# What is needed
Copy out exactly the lines from the start of the data to the line containing "Open the comments speech bubble icon". Include both.

# Supplied records
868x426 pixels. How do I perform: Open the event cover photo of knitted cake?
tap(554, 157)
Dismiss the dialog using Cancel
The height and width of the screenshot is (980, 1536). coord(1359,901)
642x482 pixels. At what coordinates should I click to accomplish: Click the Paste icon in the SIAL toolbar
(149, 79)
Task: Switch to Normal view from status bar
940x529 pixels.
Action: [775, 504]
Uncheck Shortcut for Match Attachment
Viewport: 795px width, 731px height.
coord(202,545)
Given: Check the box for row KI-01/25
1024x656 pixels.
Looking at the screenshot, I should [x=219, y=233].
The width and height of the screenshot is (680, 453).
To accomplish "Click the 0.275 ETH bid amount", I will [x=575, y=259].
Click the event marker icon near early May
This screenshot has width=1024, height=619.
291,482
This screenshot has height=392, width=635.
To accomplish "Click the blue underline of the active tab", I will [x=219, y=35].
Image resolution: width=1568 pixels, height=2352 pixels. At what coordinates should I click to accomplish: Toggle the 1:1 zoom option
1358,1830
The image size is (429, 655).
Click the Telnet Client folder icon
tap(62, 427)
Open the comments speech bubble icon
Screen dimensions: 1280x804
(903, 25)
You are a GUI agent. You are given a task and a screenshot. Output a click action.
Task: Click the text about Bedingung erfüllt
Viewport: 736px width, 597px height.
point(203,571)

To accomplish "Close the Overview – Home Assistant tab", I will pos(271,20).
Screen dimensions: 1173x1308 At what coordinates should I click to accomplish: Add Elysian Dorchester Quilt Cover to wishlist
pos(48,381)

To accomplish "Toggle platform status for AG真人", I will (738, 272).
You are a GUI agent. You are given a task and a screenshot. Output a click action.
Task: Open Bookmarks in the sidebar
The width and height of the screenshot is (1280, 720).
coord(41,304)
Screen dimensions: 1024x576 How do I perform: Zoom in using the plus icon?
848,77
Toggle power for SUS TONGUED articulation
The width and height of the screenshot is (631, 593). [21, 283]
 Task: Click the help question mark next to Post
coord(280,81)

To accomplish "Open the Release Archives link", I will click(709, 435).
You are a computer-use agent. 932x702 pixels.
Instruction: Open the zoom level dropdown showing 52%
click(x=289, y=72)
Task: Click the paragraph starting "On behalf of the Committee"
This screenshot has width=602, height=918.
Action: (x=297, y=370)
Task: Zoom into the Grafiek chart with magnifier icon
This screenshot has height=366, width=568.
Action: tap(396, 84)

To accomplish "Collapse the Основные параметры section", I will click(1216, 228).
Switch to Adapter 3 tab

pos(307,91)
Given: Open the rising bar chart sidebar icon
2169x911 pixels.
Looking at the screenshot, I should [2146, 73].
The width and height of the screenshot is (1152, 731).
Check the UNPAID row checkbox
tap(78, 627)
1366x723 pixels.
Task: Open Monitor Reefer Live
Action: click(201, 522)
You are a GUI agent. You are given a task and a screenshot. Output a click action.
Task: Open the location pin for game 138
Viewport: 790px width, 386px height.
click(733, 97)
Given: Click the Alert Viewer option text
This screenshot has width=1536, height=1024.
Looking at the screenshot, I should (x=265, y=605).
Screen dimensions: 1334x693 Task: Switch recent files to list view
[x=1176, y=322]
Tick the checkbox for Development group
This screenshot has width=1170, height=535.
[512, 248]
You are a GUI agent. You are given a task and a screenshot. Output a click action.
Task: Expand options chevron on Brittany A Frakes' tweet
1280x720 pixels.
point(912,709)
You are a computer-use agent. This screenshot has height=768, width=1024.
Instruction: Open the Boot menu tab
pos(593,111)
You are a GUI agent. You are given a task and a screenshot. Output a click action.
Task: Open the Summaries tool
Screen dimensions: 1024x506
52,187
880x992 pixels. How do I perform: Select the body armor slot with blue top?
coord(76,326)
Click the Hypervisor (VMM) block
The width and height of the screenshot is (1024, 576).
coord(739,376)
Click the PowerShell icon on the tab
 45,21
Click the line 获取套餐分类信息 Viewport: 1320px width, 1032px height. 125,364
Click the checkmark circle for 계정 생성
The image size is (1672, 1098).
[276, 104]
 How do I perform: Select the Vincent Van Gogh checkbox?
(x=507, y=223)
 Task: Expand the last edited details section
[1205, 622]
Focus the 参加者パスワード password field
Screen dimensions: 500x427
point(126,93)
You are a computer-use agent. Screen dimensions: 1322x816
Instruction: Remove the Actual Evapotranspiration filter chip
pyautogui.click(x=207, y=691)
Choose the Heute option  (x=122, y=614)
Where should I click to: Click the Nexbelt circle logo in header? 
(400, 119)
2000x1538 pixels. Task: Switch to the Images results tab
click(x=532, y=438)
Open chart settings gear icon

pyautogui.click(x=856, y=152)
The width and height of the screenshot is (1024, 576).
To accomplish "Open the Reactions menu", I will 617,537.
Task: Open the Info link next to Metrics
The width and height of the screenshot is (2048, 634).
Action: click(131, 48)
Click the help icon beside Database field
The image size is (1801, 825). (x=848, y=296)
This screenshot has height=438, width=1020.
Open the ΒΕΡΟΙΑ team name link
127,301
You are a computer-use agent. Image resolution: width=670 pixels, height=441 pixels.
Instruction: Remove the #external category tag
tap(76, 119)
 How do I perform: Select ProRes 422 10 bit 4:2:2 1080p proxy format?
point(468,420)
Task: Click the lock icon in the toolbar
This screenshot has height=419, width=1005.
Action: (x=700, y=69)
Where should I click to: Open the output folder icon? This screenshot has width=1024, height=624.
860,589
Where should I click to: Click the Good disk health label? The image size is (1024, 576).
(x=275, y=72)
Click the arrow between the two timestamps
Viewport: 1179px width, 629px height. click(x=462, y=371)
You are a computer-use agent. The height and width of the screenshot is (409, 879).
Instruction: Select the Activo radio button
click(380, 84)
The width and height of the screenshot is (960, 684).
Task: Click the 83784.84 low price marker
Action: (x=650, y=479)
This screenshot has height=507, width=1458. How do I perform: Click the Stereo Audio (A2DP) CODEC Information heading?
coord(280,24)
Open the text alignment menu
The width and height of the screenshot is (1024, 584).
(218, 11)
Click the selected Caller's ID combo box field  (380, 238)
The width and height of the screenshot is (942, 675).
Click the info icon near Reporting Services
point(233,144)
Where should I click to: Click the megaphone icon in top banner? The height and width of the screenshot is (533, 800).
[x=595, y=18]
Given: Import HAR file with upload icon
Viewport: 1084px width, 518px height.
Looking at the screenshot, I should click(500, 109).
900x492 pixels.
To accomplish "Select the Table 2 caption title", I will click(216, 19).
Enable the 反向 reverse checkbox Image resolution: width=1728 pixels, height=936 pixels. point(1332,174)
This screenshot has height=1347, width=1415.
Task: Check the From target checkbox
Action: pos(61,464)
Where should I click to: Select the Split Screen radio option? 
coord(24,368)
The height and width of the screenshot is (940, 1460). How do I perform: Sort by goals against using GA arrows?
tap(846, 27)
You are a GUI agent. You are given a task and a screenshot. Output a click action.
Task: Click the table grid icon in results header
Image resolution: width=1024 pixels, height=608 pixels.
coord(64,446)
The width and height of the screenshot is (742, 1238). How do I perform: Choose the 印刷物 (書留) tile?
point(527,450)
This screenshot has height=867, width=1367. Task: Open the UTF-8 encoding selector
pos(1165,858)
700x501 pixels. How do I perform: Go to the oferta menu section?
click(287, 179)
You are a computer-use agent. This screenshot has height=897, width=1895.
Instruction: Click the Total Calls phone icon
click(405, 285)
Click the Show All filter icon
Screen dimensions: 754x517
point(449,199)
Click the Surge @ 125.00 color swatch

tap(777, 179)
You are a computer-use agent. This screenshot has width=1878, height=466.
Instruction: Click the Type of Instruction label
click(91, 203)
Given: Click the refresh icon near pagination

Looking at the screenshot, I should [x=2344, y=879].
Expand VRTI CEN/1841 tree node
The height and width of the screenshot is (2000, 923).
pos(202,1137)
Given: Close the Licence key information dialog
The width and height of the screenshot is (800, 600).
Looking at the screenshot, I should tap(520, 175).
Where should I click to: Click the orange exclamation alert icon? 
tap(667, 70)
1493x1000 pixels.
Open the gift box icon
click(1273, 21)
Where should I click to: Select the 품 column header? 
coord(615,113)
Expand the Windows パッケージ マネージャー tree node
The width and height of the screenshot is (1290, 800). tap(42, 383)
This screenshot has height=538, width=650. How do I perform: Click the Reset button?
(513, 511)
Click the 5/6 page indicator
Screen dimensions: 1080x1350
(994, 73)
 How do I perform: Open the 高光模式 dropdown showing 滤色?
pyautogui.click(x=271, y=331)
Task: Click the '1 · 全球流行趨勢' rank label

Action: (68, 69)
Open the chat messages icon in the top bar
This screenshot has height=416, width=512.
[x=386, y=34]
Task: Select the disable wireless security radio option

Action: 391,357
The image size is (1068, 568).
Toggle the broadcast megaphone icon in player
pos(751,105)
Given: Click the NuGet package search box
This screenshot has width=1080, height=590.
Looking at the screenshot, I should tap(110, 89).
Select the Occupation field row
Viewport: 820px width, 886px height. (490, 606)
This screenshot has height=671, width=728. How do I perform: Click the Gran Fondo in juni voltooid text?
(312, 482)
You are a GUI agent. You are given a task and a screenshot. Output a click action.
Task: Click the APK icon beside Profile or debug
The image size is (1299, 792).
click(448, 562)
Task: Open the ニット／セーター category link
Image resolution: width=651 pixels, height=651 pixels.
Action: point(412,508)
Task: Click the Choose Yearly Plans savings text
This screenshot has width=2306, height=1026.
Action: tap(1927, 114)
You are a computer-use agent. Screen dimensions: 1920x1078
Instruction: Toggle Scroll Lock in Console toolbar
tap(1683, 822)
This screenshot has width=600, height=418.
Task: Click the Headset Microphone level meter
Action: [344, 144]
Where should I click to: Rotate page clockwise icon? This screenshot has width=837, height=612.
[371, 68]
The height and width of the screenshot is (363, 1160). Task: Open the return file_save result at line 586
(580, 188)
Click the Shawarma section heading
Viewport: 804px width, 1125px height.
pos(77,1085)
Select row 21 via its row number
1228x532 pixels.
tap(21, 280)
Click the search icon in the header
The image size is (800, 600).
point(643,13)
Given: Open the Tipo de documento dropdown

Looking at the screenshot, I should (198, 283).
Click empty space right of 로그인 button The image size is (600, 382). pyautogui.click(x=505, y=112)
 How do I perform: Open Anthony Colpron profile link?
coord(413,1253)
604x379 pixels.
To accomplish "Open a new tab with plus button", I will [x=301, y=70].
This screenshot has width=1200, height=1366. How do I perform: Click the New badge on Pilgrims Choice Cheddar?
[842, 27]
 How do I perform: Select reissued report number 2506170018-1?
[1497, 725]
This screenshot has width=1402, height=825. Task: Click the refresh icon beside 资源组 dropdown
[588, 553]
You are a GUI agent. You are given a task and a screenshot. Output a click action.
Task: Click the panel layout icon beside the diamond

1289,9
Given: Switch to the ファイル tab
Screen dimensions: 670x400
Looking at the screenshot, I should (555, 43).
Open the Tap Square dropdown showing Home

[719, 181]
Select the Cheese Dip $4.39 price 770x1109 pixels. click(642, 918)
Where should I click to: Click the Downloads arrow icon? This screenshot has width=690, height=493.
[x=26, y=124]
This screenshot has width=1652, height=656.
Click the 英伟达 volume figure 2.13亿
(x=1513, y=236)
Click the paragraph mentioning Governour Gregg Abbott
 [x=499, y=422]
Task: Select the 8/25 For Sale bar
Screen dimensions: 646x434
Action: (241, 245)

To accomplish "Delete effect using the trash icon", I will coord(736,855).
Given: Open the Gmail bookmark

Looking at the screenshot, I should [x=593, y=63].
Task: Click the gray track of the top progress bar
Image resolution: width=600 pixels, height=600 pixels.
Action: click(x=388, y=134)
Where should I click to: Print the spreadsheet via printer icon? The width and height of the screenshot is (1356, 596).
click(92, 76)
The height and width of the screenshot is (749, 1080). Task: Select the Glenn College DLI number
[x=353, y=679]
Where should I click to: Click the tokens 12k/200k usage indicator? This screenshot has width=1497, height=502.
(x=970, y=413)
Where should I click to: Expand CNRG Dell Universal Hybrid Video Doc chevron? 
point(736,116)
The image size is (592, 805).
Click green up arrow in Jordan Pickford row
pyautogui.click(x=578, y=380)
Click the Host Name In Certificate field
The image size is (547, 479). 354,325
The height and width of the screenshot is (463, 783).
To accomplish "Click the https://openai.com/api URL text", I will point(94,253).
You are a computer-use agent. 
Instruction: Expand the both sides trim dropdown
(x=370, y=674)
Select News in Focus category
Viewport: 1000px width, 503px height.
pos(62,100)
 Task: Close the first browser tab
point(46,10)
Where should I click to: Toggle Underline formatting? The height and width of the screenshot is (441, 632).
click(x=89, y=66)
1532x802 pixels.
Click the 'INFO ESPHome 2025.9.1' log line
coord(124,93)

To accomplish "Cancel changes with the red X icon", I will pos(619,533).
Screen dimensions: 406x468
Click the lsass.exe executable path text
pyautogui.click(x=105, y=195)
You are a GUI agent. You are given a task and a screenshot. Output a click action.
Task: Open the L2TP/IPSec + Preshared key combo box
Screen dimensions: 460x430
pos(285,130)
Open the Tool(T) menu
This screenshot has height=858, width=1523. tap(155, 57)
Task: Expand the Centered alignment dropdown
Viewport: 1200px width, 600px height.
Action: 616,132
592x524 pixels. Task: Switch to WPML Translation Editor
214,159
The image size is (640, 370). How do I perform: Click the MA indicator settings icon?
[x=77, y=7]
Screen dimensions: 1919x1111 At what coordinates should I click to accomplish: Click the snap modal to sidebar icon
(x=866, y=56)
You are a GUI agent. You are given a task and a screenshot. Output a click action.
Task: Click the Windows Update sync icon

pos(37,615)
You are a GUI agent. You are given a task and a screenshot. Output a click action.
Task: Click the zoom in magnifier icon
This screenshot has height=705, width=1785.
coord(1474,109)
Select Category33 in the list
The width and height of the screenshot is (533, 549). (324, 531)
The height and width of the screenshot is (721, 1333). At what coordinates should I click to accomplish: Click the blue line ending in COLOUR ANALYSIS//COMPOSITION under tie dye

# The completed task
868x426 pixels. How do I perform: Open the event cover photo of knitted cake?
tap(554, 157)
Dismiss the dialog using Cancel
The height and width of the screenshot is (980, 1536). coord(1359,901)
642x482 pixels. At what coordinates should I click to accomplish: Click the Paste icon in the SIAL toolbar
(149, 79)
Task: Switch to Normal view from status bar
940x529 pixels.
Action: [775, 504]
Uncheck Shortcut for Match Attachment
Viewport: 795px width, 731px height.
coord(202,545)
Given: Check the box for row KI-01/25
1024x656 pixels.
Looking at the screenshot, I should [x=219, y=233].
The width and height of the screenshot is (680, 453).
To accomplish "Click the 0.275 ETH bid amount", I will [x=575, y=259].
Click the event marker icon near early May
This screenshot has width=1024, height=619.
291,482
This screenshot has height=392, width=635.
To accomplish "Click the blue underline of the active tab", I will [x=219, y=35].
Image resolution: width=1568 pixels, height=2352 pixels. At what coordinates should I click to accomplish: Toggle the 1:1 zoom option
1358,1830
The image size is (429, 655).
Click the Telnet Client folder icon
tap(62, 427)
Open the comments speech bubble icon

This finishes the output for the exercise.